##### Material for this exercise
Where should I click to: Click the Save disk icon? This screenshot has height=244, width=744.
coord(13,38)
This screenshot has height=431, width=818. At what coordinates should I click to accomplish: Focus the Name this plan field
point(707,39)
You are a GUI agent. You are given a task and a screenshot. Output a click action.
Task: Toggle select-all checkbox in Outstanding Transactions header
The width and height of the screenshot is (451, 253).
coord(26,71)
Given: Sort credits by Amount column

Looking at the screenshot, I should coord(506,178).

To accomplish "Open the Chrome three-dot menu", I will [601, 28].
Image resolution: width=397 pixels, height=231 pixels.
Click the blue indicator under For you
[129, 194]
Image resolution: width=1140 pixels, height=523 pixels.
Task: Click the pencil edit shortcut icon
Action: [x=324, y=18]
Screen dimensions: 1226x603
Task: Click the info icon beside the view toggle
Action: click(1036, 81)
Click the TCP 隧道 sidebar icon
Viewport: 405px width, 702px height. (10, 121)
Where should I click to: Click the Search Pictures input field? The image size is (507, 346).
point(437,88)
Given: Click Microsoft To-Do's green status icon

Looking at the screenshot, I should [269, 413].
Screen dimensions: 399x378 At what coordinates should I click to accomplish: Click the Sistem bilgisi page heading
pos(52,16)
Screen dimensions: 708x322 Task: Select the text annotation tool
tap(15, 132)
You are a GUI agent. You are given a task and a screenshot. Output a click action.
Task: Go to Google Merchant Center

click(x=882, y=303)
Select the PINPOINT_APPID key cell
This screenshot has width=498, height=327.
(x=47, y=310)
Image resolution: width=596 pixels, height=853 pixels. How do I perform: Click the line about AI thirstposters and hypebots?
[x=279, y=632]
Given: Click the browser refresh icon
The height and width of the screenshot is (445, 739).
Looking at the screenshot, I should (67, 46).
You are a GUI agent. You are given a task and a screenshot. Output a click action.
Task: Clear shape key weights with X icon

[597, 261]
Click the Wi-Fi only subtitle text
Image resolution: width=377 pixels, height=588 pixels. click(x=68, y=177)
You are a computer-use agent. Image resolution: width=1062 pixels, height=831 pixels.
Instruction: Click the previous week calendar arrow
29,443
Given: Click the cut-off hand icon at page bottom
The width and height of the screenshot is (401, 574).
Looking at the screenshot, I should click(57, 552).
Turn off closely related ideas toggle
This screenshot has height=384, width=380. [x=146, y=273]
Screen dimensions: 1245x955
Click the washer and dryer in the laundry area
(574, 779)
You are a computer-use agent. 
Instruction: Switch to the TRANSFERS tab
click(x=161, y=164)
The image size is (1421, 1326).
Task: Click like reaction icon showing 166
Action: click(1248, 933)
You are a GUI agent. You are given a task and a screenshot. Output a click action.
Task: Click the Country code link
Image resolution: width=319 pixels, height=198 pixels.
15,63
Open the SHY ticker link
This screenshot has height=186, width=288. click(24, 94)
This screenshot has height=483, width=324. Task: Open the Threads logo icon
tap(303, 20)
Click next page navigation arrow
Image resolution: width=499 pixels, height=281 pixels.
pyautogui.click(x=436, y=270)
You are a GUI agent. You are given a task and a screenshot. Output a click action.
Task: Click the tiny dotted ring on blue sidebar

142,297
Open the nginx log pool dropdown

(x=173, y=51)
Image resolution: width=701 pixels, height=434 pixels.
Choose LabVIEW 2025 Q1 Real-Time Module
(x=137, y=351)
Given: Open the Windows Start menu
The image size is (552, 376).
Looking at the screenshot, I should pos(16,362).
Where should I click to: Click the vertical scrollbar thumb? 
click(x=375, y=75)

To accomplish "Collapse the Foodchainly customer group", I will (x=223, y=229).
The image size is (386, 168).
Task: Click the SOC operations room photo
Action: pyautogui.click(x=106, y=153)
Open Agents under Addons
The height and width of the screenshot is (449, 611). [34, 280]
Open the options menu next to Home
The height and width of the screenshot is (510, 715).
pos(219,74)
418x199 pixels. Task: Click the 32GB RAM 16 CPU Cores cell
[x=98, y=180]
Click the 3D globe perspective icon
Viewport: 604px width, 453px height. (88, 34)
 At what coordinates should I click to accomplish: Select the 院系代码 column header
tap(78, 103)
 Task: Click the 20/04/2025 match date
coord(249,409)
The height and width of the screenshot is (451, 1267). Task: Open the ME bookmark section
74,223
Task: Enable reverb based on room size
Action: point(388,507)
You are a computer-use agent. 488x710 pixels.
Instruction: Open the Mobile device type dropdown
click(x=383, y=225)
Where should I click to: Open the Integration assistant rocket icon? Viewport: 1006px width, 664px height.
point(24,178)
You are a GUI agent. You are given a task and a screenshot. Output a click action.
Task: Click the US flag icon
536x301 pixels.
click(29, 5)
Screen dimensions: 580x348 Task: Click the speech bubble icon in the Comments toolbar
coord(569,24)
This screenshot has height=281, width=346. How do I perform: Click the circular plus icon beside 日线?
##########
Work request:
In the records above, how many lines contain the word "computer"? Say only the number.

Solution:
3